### Activity
Each line in the data holding "date" should be listed.

### Data excerpts
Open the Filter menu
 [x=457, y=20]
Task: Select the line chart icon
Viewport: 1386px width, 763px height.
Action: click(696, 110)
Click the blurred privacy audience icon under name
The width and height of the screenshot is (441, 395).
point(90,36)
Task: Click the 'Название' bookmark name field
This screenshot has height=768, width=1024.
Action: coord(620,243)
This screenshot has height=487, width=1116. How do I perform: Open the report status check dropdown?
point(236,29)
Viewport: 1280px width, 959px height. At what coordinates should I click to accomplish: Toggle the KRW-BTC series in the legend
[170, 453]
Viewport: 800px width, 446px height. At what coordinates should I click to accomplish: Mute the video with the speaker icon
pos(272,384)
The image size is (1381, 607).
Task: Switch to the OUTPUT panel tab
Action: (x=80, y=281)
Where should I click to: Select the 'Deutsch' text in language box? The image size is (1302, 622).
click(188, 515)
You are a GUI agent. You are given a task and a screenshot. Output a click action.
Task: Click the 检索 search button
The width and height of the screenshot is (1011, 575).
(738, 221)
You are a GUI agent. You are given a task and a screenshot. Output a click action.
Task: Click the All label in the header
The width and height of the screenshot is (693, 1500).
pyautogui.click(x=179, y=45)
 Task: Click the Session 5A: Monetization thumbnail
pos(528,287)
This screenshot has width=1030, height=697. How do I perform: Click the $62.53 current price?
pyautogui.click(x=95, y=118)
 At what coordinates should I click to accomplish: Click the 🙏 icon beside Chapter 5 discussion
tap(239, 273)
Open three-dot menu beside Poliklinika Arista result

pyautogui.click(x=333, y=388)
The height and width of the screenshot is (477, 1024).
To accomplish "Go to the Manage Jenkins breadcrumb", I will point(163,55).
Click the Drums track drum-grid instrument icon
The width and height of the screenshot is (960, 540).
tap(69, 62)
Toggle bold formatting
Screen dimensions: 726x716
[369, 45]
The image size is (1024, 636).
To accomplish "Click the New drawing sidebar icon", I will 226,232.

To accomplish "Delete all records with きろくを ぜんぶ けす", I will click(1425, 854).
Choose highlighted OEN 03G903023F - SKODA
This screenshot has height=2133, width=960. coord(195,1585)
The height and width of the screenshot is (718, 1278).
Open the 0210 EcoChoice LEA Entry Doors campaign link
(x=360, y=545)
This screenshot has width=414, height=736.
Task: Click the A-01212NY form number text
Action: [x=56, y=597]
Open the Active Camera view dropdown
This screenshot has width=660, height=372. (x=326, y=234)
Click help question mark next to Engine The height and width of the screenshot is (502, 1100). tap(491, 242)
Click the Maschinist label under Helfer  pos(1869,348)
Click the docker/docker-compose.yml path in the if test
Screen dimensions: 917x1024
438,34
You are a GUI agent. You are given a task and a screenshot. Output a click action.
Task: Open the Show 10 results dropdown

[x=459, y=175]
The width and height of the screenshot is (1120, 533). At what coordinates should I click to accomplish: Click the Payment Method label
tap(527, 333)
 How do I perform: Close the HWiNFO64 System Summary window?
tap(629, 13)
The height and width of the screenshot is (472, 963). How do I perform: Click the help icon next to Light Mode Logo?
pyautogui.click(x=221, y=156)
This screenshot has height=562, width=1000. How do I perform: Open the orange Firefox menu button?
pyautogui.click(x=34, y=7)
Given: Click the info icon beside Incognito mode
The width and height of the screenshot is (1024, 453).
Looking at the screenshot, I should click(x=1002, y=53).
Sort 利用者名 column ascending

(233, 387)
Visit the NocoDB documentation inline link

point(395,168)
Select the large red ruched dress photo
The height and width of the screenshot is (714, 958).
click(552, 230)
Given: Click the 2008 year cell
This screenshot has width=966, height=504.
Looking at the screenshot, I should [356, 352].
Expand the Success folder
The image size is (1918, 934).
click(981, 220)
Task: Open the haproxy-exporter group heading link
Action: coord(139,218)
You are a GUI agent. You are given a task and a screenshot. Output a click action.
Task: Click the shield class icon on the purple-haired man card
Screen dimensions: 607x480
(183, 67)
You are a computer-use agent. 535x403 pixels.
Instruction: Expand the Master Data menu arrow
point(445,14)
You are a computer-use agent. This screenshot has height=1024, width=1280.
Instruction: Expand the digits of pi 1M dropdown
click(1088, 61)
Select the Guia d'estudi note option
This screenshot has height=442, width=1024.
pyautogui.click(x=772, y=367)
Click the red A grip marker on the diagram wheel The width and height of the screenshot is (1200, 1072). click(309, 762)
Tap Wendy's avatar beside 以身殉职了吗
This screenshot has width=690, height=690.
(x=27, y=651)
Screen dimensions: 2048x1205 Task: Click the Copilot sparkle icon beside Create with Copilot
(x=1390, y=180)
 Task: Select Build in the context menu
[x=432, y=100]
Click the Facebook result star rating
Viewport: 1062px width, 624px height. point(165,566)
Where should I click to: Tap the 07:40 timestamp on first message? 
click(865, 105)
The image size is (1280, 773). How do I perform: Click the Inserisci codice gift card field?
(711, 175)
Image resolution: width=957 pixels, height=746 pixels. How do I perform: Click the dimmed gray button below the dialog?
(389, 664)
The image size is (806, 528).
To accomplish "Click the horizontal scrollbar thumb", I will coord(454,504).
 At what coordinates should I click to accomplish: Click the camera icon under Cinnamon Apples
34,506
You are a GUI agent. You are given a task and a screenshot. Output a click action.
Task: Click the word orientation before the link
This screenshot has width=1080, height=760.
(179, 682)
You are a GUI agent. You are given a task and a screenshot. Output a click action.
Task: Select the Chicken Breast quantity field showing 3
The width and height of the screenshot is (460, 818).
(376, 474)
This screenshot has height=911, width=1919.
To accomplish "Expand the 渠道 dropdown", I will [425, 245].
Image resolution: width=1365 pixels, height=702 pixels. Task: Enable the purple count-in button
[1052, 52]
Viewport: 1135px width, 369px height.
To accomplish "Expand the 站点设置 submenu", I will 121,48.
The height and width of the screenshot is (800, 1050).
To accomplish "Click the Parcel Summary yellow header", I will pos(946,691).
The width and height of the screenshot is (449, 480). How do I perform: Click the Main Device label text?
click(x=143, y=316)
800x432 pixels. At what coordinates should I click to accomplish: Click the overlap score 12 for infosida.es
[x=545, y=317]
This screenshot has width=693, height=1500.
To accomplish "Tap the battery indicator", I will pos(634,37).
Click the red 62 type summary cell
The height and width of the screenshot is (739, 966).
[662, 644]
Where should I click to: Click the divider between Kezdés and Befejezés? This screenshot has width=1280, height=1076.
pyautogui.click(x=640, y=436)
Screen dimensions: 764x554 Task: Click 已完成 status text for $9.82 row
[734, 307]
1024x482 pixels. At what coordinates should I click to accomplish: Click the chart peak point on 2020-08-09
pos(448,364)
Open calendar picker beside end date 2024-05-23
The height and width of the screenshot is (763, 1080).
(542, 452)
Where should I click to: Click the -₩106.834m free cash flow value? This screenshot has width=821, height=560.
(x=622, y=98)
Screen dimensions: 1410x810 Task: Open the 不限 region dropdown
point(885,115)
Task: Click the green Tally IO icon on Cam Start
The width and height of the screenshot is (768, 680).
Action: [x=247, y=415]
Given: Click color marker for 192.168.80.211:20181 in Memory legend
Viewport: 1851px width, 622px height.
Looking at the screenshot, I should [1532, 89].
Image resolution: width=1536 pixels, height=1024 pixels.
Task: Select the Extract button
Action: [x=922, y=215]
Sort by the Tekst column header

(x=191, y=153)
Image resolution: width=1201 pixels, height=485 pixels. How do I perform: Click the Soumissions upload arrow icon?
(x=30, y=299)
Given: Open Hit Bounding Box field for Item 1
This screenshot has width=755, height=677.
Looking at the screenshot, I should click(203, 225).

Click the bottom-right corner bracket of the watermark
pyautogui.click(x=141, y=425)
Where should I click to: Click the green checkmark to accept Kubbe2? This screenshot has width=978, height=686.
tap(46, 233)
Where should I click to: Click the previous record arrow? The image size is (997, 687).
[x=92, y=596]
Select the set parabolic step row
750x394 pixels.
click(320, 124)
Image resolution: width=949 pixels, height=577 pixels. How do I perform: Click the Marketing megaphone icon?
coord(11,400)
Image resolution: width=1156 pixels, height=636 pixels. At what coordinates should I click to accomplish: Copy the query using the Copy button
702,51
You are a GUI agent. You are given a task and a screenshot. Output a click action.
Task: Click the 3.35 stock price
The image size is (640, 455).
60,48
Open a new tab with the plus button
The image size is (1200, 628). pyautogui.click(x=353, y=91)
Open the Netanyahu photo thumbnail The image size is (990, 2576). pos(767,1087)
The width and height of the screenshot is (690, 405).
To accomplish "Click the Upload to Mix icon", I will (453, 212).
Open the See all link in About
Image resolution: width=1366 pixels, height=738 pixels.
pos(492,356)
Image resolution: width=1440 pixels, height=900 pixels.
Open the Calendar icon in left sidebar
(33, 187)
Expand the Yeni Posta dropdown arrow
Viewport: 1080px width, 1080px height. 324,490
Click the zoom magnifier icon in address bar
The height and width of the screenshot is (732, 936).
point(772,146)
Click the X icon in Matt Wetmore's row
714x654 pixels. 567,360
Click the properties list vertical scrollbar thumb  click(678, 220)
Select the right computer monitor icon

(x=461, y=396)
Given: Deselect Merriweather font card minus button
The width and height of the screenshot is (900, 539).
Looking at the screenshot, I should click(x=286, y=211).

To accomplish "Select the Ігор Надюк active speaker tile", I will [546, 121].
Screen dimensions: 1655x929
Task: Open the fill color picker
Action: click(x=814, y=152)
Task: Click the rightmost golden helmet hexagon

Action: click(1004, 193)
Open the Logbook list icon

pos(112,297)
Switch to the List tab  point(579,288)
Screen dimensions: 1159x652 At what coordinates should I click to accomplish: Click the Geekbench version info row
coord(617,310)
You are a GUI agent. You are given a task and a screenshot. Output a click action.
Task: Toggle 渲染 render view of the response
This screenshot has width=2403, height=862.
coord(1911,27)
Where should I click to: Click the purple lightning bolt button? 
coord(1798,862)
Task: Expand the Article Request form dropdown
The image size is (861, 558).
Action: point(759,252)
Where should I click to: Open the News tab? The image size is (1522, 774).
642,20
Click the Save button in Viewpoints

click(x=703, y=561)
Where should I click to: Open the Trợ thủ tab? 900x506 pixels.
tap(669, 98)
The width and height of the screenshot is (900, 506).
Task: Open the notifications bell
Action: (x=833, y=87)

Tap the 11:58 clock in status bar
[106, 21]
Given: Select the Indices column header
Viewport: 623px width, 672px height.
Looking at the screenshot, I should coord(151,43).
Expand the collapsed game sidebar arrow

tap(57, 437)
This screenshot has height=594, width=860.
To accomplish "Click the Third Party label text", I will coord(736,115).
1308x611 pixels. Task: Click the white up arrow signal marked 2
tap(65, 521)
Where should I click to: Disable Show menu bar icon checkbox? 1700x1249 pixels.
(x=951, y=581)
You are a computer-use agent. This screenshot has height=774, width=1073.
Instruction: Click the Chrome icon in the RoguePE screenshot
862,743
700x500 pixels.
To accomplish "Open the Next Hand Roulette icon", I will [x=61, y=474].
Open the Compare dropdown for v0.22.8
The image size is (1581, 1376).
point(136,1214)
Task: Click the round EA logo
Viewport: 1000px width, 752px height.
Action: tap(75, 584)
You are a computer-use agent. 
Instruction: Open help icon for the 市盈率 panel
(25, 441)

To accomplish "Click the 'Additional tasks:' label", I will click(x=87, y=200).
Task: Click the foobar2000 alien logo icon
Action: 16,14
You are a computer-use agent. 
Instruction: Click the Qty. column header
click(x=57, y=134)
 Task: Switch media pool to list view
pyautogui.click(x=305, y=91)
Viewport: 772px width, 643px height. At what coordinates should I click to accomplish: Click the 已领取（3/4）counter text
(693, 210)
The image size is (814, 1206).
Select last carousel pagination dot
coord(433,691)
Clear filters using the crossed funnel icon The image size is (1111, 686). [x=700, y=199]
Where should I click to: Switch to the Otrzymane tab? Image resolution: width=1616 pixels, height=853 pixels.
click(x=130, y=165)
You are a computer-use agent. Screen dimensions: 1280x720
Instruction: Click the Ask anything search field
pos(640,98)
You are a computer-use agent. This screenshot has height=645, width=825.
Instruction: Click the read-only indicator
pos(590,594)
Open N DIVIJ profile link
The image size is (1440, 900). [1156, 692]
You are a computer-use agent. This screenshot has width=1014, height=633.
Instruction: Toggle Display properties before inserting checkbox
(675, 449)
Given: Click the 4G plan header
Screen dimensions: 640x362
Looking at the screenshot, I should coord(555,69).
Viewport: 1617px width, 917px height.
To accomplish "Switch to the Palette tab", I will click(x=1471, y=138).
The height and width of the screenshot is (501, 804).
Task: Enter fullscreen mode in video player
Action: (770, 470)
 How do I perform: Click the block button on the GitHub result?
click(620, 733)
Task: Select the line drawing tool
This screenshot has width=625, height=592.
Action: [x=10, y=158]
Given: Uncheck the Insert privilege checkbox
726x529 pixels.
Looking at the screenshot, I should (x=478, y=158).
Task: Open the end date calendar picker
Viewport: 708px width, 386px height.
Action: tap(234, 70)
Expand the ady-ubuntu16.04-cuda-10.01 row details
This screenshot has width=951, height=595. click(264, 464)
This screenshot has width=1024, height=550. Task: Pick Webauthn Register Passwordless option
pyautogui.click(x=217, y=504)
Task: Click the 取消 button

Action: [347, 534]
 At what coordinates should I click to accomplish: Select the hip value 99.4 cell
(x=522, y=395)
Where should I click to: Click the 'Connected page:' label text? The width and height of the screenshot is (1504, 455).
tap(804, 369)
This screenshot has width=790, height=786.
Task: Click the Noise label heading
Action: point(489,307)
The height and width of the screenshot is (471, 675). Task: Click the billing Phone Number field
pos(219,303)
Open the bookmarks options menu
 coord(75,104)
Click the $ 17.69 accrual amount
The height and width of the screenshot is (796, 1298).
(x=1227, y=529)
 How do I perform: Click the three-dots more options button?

### Your response
Open calendar picker beside end date 2024-05-23
Task: Open the end date calendar picker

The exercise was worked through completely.